● Study questions
A) According to the cedar pollen guide, how large are cedar pollen grains?
B) Pick up the cedar pollen guide after its final sentence and keep writing it.

● Text excerpt

--------------------------------------------------

Cedar Pollen and Your AC: The Austin Homeowner's Survival Guide
Updated January 2026
Mountain cedar (Ashe juniper) releases pollen from mid-December through February across Central Texas. Pollen counts regularly exceed 20,000 grains/m³ — among the highest of any allergen anywhere in the country. That pollen doesn't just trigger "cedar fever" in your sinuses. It clogs your AC filter in 2 weeks (vs the normal 30–60 day lifespan), coats your outdoor condenser coils and reduces system efficiency by 15–20%. Annual cost impact: $60–$200 in extra filters and maintenance.
What Cedar Pollen Does to Your AC
Clogs Indoor Air Filters
Cedar pollen grains are 20–30 microns — large enough for MERV 8 filters to catch but small enough to pack densely into filter media. A brand new filter turns solid gray in 2 weeks during peak cedar. A clogged filter restricts airflow, freezes evaporator coils and triggers a system shutdown. If your AC stops working in January, check the filter before calling a tech.

--------------------------------------------------

● Information shown
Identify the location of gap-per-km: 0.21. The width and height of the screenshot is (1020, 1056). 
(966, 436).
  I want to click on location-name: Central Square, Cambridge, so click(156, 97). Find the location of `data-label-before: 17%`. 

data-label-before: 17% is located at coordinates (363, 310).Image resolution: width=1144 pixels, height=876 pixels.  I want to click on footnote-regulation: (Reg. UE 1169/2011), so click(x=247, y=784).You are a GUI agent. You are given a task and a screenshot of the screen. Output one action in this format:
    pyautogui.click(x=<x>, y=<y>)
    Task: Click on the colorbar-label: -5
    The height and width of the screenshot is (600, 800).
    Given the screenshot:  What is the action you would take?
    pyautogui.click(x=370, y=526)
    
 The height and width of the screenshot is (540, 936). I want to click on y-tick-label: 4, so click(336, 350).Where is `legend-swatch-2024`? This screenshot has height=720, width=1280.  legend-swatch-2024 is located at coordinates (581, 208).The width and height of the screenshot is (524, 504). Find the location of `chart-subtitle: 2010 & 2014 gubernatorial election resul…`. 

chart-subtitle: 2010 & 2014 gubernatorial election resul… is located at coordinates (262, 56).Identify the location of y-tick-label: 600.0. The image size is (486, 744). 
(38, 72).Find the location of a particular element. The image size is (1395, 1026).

--------------------------------------------------

● Answers for this exercise
A) 20–30 microns.

B)
Coats Outdoor Condenser Coils
Cedar pollen sticks to the aluminum fins on your outdoor condenser unit. A light coating is cosmetic. A heavy coating blocks airflow and reduces heat transfer by 15–20%. Your compressor works harder, runs longer and uses more electricity. Rinse the outdoor unit with a garden hose (gentle stream, not pressure washer) every 2 weeks during cedar season.
Triggers Frozen Coils
Clogged filter → restricted airflow → evaporator coils drop below freezing → ice forms on coils and copper lines. You'll see ice on the lines going into your indoor air handler. Turn system to FAN ONLY for 2–3 hours to thaw, replace the filter, then restart in COOL or HEAT mode.
The Cedar Season AC Plan
Stock up on filters before December
Buy 4–5 filters (MERV 11 recommended). You'll change them every 2 weeks from mid-December through February. That's 4–5 changes during peak season at $10–$15 each = $40–$75 total.
Check your filter every 2 weeks
Pull it out and look. If it's gray or brown, replace it. Don't wait for symptoms (frozen coils, weak airflow) — by then you're already risking a $150+ service call.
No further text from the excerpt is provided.